In one of the highest profile labor struggles in the US this year, BART transit workers in the San Francisco Bay Area went on strike twice over wages, benefits, and working conditions. The issues behind the strikes and the impact on transportation highlight some labor and land use issues common to many urban societies.

A little background on the 2013 BART strike

In BART’s 2009–2013 contract negotiations, unions accepted over $100 million in cuts which expired in June 2013. Management’s proposal of additional cuts for 2013–2017 led to a strike in July 2013 and a second strike in October 2013 after management refused workers’ offer of binding arbitration. During this second strike, two people were killed by a train being run by management. This strike ended with both sides agreeing to a deal that kept worker compensation on par with inflation.
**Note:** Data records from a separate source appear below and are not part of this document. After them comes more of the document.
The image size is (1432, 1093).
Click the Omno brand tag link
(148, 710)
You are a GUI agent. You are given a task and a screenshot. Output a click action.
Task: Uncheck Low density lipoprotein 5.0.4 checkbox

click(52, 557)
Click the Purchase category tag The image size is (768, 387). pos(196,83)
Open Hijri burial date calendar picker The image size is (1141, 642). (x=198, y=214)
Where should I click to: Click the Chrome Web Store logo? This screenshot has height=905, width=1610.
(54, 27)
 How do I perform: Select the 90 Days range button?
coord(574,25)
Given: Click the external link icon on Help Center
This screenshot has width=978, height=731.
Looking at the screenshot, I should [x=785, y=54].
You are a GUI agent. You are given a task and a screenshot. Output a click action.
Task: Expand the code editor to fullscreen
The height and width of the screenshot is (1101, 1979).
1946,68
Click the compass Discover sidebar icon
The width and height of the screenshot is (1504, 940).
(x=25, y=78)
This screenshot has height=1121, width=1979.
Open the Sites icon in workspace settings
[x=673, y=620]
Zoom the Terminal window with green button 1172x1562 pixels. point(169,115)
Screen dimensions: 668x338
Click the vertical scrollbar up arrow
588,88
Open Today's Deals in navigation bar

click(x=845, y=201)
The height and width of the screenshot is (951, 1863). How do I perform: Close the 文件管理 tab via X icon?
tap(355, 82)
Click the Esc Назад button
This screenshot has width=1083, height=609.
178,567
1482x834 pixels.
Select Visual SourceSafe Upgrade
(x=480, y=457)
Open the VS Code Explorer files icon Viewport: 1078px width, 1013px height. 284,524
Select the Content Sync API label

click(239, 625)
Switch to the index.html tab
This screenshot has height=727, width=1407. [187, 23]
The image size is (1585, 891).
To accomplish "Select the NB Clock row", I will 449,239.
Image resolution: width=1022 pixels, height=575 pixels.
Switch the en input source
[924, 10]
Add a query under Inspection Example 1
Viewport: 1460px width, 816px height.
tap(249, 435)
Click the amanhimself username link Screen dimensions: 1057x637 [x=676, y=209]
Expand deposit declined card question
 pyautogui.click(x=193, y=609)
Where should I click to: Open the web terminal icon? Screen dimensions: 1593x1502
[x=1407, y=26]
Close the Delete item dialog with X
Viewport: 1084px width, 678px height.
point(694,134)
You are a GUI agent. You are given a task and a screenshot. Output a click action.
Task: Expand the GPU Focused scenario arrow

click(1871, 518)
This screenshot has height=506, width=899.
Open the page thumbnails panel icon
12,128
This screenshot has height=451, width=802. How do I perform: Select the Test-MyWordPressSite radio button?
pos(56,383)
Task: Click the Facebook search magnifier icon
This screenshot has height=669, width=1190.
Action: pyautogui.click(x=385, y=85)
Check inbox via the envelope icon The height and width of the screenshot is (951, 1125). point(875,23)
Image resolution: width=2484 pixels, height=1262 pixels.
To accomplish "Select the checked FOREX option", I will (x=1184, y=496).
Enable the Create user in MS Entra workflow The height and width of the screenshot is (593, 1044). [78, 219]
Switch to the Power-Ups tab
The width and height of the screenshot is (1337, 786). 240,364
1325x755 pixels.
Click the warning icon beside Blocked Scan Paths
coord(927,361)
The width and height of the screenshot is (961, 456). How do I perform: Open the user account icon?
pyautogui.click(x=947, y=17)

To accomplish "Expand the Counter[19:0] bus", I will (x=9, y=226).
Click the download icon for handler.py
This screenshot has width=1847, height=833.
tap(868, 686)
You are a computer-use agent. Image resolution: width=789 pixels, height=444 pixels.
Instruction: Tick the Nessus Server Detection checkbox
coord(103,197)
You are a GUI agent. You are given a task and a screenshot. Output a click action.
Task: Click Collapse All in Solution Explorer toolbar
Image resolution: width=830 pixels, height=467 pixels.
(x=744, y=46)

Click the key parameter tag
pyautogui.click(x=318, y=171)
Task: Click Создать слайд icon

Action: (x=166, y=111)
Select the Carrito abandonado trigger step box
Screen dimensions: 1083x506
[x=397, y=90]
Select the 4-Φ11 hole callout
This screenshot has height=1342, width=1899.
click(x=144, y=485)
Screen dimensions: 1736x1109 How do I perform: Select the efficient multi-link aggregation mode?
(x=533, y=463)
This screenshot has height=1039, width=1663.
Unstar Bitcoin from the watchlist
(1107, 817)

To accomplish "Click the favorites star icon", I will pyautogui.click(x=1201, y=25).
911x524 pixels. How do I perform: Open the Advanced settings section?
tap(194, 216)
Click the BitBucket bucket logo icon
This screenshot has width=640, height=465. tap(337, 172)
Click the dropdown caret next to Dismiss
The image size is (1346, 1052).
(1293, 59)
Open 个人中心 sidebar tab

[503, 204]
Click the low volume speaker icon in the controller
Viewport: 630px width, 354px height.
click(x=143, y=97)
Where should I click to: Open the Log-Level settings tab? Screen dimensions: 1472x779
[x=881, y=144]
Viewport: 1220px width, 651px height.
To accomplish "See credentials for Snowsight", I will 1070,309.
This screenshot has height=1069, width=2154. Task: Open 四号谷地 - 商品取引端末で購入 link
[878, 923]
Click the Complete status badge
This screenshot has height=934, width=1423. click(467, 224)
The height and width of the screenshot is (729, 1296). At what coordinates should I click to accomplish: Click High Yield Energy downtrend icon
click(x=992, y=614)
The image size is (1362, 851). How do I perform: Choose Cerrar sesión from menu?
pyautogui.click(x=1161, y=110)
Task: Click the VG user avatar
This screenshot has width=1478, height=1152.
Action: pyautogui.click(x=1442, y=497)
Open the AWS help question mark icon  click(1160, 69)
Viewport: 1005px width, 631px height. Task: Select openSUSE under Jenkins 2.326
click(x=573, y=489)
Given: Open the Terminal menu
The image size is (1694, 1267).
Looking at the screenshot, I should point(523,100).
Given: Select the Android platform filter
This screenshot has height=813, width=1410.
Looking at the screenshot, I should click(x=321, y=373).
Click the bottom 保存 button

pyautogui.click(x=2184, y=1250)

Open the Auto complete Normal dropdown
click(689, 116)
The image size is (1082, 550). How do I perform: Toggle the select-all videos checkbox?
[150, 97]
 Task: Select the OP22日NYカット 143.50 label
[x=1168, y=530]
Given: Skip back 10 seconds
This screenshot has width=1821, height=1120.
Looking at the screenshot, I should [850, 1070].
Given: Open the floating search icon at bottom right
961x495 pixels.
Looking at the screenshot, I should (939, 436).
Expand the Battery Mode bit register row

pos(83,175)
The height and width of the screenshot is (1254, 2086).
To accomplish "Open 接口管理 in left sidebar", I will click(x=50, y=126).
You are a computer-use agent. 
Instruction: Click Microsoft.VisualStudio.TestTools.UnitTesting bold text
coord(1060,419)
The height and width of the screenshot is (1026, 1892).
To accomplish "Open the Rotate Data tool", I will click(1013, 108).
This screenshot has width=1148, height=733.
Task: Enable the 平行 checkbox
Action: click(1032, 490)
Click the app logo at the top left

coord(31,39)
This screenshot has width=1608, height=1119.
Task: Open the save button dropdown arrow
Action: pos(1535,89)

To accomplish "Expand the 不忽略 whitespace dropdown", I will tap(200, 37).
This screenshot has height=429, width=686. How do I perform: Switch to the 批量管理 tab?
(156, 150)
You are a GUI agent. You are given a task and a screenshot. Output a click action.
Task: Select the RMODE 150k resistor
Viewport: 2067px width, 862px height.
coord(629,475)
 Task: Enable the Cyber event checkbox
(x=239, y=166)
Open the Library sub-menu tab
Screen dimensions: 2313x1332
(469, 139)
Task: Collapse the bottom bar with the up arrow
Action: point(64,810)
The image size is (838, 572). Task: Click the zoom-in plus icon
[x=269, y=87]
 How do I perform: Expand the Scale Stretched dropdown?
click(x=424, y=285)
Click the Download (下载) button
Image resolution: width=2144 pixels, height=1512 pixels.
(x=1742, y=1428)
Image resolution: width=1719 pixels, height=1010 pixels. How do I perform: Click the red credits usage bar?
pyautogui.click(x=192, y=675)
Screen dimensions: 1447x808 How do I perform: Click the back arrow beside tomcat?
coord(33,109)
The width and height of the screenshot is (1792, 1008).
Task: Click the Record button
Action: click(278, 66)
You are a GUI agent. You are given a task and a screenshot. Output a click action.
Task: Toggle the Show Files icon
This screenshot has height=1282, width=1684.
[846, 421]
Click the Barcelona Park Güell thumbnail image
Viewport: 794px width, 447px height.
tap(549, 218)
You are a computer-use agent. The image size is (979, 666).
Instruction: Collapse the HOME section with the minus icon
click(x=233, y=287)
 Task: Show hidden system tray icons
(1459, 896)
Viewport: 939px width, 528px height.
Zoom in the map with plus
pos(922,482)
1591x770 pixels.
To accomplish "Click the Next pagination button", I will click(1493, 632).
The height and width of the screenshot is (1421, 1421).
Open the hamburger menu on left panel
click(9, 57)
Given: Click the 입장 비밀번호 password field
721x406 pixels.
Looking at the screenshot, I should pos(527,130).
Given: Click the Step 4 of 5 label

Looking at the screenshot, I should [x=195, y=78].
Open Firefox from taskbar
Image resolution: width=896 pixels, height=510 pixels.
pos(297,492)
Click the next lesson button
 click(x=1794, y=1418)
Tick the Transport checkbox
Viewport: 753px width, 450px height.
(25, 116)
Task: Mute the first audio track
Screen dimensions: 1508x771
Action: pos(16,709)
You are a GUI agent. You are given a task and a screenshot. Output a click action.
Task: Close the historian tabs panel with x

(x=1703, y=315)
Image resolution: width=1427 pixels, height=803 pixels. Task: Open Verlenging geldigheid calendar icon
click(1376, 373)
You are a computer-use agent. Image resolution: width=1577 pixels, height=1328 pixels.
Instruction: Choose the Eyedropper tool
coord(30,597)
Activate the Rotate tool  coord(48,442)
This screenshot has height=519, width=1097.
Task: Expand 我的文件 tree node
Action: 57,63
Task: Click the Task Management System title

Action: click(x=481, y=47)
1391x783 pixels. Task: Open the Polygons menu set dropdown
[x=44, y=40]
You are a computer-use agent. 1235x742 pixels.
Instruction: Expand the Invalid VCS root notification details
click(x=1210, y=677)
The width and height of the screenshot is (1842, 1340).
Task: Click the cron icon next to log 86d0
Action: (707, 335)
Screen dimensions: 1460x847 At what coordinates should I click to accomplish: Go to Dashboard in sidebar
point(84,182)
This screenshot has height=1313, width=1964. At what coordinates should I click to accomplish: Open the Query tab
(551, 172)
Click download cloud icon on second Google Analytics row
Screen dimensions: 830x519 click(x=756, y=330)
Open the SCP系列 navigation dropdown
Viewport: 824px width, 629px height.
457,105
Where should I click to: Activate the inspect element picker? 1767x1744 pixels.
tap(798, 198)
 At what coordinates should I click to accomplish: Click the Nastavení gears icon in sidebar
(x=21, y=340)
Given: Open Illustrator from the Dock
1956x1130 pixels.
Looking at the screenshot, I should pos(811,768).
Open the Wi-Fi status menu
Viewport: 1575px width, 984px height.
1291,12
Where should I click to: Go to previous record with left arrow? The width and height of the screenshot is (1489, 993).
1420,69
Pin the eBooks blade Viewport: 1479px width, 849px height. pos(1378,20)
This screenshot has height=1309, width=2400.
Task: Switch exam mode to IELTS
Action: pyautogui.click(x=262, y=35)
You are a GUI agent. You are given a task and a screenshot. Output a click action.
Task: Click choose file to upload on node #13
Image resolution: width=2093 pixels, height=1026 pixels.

Inflation, the relentless wage cutter

Often in labor negotiations, management will frame labor’s demands as being huge raises, while labor will defend that they are just maintaining what they have. That’s because inflation requires labor to constantly fight for more money just to maintain a constant standard of living.

Inflation occurs when the amount of money increases faster than the production of goods and services. This is a deliberate policy on the part of the banks, as economic theory states that inflation is a useful tool for lowering wages, as wages tend to be “sticky” — in other words, hard to cut. Wages aren’t the only thing that matter – it’s also about dignified labor that treats workers as people with real human needs.

In good times, transportation workers fought at the front for better working conditions and pay. Now, with society running in reverse, they’re the rear guard against complete destruction of the middle class.

At BART, in addition to the issue of wages, two other issues were prominent – work rules that helped preserve predictable schedules, and paid leave that ensures that workers don’t have to choose between a paycheck and caring for sick family members.

As the service economy makes talent increasingly subjective, transit workers signal the importance of public sector jobs to the minority middle class. Private companies can hide discrimination in handshake hiring and secret salaries. The public sector guards equal opportunity with public compensation records.

It’s true the BART strike made life difficult for commuters and worsened air pollution. Unfortunately, victories don’t come from appealing to the ruling class’s morals. They come from having leverage over their economy.

The commuter system: a product of pollution, gentrification, and transit policy

In the beginning, people moved out of cities because of pollution: coal, chemicals, diseases from raw sewage. Even today, inner cities suffer the worst air pollution — now from ships and cars passing through.

Now the city is unaffordable. Extreme wealth inequality begets extreme hogging of housing. A three–apartment Victorian becomes a single–family house. Foreign wealth buys up empty U.S. apartments as revolution insurance. Whole buildings are used as vacation rentals, second homes, or speculative investments. New highrises often house fewer people than the modest buildings they replaced.

Waves of gentrification spill out from San Francisco to Oakland to the Central Valley and finally to Latin America, where displaced agriculture from the U.S. clearcuts rainforest and seizes indigenous land.

When someone takes up two seats on the BART, someone else has to stand, and if it gets crowded, another person gets left behind on the platform.

In today’s USA, with 5% of the people owning 62% of the wealth, the rich each ride their own private train car, everyone else stands, and billions get locked out on the other side of the border faregates.

Planning for BART began in the 1940s, with funding provided in 1959. The plan: make driving easier for the new suburbs. One year before, the Key System railway had closed, and its tracks on the Bay Bridge and East Bay streets were converted to car lanes.

Compared to the Key System, BART extended into then–rural Fremont and Walnut Creek, but had fewer stops in Berkeley and Oakland (10 versus 100s). Entire neighborhoods were bulldozed to create parking lots around stations. The amount of housing within a 1–hour ride of San Francisco actually decreased.

Going further up the line, why are so many people going to work at all? The workweek remains unchanged since 1937, and average hours have gone up as two incomes become necessary to stay middle class. Productivity is up 400% but wages have only doubled. Where did all the work go?

Given that 62% of the wealth is owned by 5% of the people and that labor creates all wealth, Monday, Tuesday, and Wednesday is just serving the rich.

Likewise, behind the “average” American’s ecological footprint is this: The majority is living sustainably, while the elite is entirely responsible for the excess. It’s that extra demand that drives the use of less efficient resources like tar sands. Renewable energy already powers half of all U.S. homes — the poorer half — and could power it all today if everyone was middle class.

Where do we go from here?

To end the race to the bottom, the bottom needs to be brought up — and a lid put on the top. It’ll take higher minimum wages, universal healthcare, women’s empowerment, ending discrimination, restoring taxes on high incomes and inheritances, and more. It begins with not asking why some workers have it so good, but rather, why don’t we all?